In April 2007, some participants protested outside the Embassy of Estonia in Moscow, organized by the Russian youth organisation Nashi, carrying signs stating "Wanted. The Ambassador of the Fascist State of eSStonia" («Разыскивается посол фашистского государства эSSтония»), referring to the then-Ambassador of Estonia to Russia Marina Kaljurand. In May 2007, members of the Young Guard of United Russia picketed the Consulate-General of Estonia in Saint Petersburg holding up pickets with slogans such as "eSStonia–the shame of Europe!" («эSSтония — позор Европы!»). The use of eSStonia in protests by Nashi and the Young Guard determined the head of the Saint Petersburg youth branch of Yabloko to file a complaint with Yury Chaika, the Prosecutor General of Russia, asking for an investigation into a possible breach of Article 282: Incitement of National, Racial, or Religious Enmity of the Criminal Code of Russia.

In November 2007, Komsomolskaya Pravda, the biggest selling daily newspaper in Russia, ran a campaign asking readers to boycott travel to Estonia, Estonian goods and services.
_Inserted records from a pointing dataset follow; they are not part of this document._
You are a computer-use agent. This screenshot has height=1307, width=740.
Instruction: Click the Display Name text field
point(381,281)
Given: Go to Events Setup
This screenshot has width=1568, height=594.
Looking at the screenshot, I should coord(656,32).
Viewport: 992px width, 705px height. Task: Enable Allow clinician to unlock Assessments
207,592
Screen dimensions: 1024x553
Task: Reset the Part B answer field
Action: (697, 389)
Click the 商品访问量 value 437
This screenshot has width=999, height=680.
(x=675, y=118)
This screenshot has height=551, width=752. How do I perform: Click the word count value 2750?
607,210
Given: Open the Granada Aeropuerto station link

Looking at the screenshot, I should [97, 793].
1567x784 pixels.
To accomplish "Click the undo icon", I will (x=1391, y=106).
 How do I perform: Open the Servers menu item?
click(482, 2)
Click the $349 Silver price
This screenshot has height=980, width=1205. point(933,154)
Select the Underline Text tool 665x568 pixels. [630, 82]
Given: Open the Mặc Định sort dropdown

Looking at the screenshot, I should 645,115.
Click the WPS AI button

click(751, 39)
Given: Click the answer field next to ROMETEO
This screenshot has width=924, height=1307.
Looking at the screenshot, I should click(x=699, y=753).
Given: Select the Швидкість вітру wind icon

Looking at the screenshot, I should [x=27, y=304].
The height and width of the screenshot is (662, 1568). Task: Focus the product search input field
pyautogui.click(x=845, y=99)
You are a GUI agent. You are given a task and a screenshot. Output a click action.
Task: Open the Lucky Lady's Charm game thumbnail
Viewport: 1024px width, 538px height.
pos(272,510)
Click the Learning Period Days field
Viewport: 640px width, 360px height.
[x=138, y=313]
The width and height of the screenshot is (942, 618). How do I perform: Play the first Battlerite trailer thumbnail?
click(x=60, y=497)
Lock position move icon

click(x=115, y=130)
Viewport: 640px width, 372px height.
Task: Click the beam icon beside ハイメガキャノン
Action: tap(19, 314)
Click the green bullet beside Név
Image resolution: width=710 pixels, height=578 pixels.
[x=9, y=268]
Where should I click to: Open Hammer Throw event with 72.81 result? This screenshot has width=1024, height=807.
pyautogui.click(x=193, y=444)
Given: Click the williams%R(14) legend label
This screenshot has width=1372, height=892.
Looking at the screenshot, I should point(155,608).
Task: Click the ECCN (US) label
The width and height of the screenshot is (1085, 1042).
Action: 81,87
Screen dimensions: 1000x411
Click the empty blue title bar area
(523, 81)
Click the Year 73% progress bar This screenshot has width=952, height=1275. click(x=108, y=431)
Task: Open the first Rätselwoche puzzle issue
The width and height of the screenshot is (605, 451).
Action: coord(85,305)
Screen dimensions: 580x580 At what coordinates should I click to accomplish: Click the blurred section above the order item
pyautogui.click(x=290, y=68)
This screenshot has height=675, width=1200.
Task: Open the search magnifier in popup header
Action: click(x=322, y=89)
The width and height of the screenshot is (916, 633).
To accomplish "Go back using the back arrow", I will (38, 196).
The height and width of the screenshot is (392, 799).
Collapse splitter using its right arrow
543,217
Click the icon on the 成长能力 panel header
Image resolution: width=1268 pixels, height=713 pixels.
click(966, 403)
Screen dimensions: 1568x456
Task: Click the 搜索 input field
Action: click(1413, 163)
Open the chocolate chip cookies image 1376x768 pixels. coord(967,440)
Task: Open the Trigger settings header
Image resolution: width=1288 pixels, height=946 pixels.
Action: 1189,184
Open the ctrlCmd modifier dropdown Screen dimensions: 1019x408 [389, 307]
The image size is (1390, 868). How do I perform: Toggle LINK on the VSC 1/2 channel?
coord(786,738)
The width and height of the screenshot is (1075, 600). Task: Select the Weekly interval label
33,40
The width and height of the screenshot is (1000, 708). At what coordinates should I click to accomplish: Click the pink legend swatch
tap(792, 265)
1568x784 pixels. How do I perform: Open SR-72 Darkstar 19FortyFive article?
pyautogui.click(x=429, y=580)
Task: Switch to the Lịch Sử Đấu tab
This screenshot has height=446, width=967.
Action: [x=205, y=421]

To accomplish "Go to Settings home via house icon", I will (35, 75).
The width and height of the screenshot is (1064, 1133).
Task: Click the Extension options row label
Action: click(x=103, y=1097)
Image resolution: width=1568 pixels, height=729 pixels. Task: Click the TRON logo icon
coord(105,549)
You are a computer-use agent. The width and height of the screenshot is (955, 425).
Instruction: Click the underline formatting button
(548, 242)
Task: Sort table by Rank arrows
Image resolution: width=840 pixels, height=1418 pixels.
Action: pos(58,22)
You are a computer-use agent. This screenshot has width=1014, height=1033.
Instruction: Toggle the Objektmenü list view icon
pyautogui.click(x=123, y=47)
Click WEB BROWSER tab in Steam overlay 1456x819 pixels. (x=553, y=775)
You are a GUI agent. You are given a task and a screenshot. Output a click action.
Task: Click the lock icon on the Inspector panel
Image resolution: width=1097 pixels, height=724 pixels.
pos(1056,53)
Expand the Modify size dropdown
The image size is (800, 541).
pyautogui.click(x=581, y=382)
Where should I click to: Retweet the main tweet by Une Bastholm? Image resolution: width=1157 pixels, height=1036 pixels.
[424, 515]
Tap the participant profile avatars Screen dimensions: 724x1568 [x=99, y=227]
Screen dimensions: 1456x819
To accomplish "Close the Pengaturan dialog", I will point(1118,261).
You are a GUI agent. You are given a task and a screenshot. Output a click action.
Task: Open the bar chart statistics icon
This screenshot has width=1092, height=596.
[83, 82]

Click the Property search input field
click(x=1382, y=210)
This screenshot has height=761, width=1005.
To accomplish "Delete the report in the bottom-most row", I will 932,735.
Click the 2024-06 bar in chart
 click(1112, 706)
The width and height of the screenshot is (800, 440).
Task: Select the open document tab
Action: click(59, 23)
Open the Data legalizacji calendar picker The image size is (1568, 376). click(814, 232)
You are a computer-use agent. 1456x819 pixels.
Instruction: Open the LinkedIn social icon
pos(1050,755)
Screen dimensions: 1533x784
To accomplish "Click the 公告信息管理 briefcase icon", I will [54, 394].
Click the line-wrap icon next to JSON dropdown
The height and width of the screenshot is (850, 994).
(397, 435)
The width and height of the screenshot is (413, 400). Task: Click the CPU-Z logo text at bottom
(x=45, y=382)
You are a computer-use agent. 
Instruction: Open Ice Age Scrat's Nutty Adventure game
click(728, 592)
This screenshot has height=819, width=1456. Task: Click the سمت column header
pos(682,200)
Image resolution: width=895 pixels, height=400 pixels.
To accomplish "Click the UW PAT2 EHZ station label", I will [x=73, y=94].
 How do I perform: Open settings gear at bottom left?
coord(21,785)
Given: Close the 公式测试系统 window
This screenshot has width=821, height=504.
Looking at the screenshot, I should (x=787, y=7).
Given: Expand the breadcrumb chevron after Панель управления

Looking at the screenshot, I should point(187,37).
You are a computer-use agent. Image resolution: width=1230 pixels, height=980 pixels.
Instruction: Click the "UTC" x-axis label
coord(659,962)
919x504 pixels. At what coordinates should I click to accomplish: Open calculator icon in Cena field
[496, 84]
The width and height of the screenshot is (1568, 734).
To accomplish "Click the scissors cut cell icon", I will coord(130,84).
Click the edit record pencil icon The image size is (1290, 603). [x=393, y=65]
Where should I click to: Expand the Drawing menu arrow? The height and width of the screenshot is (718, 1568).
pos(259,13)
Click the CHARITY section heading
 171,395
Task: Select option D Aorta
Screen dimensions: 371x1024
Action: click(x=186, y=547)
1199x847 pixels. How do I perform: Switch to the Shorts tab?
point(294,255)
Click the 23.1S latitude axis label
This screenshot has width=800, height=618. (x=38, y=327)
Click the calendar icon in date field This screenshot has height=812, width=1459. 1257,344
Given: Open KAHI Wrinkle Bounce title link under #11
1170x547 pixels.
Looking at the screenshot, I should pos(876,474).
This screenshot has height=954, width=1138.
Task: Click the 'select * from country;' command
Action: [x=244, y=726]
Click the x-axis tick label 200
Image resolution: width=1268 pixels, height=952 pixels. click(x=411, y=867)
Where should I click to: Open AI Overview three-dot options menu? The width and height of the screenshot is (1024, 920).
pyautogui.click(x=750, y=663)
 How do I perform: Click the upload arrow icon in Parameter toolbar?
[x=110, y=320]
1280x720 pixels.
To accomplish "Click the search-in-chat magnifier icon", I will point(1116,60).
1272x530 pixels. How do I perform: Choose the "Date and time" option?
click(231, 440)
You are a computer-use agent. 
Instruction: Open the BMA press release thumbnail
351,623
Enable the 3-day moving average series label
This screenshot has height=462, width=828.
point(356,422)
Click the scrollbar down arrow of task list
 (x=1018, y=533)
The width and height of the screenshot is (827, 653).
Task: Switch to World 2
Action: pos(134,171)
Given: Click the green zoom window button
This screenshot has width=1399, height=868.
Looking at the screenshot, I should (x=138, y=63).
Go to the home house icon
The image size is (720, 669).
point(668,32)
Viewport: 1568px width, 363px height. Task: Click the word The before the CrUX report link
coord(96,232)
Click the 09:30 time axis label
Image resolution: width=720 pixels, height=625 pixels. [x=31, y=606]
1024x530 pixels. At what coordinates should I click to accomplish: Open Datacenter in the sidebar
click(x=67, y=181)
The campaign run under the slogan "I don't go to eSStonia" (Я не еду в эSSтонию). The Economist, in its editorial, called the term "a cheap jibe" by spelling the country's name eSStonia, President Ilves as IlveSS and Prime Minister Ansip as AnSSip, while noting the coining of the term Nashism to describe what they regard as the populist, pro-authoritarian and ultra-nationalist philosophy of Nashi, a pro-Kremlin youth movement, as an encouraging countermeasure.

In 2007, as a response to the possibility of removal of World War II graves (in the context of the Bronze Soldier controversy) Russian State Duma issued a statement accusing "the Estonian government's intention to continue its course of representing Nazism in a heroic light and justifying its ideology".
In Russia, the youth movement Nashi has been noted for anti-Estonian sentiments among its members, often framed as "anti-fascism activities".